冗談だろ? と思っって首をかしげると姉さんは深いため息をついた。
「いい、これからは周りの話も受け流さずにちゃんと聞きなさい。勿論悪口にいちいち反応しろって言ってるわけじゃないわよ。人の話をしっきり聞くことも、時には自分にとってプラスになるものだから言ってるのよ」
「わかったよ。俺も中学の頃はムキになりすぎてたってちょっとは思ってるから」
別に、中学の俺の態度が間違っていたとは思わない。ただ、今思えばそんなことしなくてもいいと思うことも多くあった。結局のところ、俺はまだまだ子供なのだ。
◆
さて、存在不明のイケメンのせいで騒がしかったが、無事入学式が始まり、いよいよ俺の出番となった。別にかっこいいスピーチがしたいとは思っていないが、今日はどうしても言いたかったことがあるのだ。
……とそんなことを考えていると、
「新入生代表。水上勇斗」
自分の名前が体育館内に響いた。
「はい!」
僕は力強く返事を返した。中学ではこういった経験をしたことはなく、僕自身久しぶりのことだったのだが、思いの外緊張はしなかった。まあ、生まれてこの方緊張すると感じたことはあまりないのだが……

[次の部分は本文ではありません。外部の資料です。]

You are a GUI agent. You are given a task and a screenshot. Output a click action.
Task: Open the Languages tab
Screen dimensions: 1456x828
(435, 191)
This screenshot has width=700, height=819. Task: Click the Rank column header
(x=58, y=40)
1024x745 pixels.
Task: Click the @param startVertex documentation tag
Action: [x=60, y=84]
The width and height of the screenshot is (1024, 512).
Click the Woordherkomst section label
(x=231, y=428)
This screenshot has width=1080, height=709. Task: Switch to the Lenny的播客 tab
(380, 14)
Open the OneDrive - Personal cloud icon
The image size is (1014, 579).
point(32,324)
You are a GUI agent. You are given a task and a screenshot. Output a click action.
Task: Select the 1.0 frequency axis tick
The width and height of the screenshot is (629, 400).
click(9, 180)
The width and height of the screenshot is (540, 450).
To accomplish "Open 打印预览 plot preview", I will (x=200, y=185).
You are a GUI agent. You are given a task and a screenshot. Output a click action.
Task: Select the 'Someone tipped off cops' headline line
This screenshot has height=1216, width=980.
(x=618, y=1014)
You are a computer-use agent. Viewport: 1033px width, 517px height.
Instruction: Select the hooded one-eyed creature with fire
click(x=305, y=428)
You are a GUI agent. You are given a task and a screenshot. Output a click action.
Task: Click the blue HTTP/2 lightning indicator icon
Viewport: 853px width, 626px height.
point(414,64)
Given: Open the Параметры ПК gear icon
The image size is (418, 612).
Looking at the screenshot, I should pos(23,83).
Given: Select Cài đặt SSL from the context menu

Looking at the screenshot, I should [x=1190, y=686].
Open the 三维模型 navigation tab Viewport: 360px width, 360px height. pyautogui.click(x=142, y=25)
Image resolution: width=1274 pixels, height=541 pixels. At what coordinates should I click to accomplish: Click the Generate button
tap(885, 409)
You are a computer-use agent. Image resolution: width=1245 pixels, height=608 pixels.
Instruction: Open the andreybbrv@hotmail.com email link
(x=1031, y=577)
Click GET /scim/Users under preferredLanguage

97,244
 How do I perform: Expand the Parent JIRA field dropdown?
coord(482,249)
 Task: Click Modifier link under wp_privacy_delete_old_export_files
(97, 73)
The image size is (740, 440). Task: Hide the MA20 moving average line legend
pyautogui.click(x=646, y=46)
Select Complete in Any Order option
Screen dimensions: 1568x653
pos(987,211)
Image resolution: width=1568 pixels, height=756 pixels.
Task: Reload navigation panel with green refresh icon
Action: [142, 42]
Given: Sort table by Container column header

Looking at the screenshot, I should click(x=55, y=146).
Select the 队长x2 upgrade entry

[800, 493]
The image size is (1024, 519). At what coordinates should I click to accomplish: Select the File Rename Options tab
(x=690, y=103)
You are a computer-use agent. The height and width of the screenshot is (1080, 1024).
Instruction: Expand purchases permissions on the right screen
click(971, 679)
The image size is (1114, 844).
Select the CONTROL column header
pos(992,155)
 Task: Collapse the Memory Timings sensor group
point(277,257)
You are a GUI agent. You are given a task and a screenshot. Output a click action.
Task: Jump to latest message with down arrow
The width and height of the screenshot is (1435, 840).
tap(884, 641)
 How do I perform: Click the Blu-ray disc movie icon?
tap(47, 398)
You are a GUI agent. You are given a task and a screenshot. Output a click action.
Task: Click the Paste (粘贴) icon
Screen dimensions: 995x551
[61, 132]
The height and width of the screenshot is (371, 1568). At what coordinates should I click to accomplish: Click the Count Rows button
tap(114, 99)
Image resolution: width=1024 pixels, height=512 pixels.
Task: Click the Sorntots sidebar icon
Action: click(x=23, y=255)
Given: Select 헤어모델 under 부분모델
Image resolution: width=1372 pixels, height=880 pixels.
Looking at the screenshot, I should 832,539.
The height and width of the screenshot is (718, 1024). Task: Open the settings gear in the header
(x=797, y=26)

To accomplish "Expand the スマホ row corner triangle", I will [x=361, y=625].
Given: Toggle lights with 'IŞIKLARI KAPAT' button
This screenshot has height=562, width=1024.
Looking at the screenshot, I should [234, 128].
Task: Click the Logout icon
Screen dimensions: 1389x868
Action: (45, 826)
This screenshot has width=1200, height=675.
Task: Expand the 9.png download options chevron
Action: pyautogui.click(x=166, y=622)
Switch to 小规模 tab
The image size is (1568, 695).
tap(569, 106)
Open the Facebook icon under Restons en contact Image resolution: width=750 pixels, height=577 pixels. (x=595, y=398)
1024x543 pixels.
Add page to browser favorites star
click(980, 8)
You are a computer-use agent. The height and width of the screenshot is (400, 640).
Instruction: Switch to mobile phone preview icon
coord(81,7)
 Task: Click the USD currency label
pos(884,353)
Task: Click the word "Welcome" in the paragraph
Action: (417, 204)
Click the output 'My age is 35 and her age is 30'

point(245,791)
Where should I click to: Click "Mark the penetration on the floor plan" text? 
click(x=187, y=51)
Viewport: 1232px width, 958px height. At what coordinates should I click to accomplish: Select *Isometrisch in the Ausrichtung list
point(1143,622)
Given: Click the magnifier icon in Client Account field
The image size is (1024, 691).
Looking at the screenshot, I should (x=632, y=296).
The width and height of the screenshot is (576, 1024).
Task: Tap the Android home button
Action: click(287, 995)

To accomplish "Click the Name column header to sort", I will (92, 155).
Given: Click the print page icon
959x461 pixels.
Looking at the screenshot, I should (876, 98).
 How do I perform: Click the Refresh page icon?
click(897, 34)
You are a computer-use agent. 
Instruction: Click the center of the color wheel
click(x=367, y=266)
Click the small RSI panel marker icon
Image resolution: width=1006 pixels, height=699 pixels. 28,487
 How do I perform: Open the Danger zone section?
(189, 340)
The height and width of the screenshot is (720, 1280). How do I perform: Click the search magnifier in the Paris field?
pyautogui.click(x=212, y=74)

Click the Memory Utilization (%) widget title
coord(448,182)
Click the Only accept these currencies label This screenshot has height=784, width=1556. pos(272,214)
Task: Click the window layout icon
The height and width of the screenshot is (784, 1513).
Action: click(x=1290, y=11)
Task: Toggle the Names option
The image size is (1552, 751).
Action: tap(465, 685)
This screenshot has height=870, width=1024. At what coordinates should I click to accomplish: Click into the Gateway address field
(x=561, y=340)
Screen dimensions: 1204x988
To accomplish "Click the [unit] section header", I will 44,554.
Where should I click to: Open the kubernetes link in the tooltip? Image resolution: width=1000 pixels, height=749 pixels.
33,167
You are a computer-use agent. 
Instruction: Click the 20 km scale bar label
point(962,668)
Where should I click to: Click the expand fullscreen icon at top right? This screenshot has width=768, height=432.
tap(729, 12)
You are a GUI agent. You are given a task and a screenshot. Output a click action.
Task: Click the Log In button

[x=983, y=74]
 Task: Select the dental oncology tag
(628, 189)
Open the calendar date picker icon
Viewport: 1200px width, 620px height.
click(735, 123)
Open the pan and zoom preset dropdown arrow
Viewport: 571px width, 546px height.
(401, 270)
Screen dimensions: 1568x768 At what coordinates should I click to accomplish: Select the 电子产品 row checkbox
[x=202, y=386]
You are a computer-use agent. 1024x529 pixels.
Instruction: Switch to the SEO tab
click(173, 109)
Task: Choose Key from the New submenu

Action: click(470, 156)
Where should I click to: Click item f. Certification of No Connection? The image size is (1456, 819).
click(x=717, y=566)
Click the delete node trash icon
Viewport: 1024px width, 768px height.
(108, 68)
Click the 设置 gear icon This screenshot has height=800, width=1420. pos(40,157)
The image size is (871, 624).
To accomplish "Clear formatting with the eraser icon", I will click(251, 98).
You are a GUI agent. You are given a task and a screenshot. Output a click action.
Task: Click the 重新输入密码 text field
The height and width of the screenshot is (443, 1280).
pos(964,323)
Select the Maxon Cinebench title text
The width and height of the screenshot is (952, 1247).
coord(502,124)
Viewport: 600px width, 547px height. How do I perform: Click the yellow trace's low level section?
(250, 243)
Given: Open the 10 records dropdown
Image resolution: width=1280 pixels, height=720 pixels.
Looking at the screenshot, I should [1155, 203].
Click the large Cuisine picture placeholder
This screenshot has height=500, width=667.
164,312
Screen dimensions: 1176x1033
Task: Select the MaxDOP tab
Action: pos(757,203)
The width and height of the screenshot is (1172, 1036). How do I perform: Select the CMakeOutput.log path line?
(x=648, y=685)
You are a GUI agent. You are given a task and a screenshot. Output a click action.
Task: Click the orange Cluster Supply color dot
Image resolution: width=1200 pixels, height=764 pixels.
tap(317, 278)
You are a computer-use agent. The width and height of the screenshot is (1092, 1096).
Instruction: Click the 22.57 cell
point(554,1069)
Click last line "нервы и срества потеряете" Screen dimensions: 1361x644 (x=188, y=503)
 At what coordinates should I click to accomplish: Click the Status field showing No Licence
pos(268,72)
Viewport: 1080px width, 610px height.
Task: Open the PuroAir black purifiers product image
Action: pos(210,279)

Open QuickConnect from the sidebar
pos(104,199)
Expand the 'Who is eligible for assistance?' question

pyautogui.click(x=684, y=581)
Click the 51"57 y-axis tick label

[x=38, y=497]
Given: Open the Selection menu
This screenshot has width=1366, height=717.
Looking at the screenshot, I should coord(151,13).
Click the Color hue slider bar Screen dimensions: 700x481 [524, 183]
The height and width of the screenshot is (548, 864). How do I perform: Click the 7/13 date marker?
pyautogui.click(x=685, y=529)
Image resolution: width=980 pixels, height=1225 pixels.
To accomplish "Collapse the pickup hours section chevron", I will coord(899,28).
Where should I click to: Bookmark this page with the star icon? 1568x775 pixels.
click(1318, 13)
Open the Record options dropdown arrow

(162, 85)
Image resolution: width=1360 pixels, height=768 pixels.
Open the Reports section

勇斗は持っている原稿は手に持ったまま、それを1度も見ることなく淡々と語る。まっすぐ前だけを見て、全くぶれない姿勢で。新入生たちは、
「すごい!」
「凛々しい!惚れそう」
「いやいやあんなのただのカッコつけってか誰だってできるだろ」
「「なんか横の奴イケメンにひがんでるーマジダサイ(笑)」」
という小声が飛び交う。
勇斗はそんなことは全く気にせずにどんどん話を進める。
「最後に、僕達はこれから幾度となく困難な目に遭うことでしょう。しかし、そこで歩みを止めてはいけません。たとえ自分が大好きだったことが、続けてきたことができなくなったとしても。僕たちにはまだ沢山の時間があります。今までやってきたことだけが全てじゃありません。1度挫折したぐらいで、折れるなんて勿体ない。これから3年間、決して諦めることなく、……最後は笑って卒業しましょう。これで終わります。
新入生代表、水上勇斗」
会場からは惜しみない拍手が送られた。
新入生達はその言葉に胸を打たれ、在校生は感心しているようだった。その中には1人泣いているようなものもひとりいたが、会場の誰も、それに気づくことは無かった。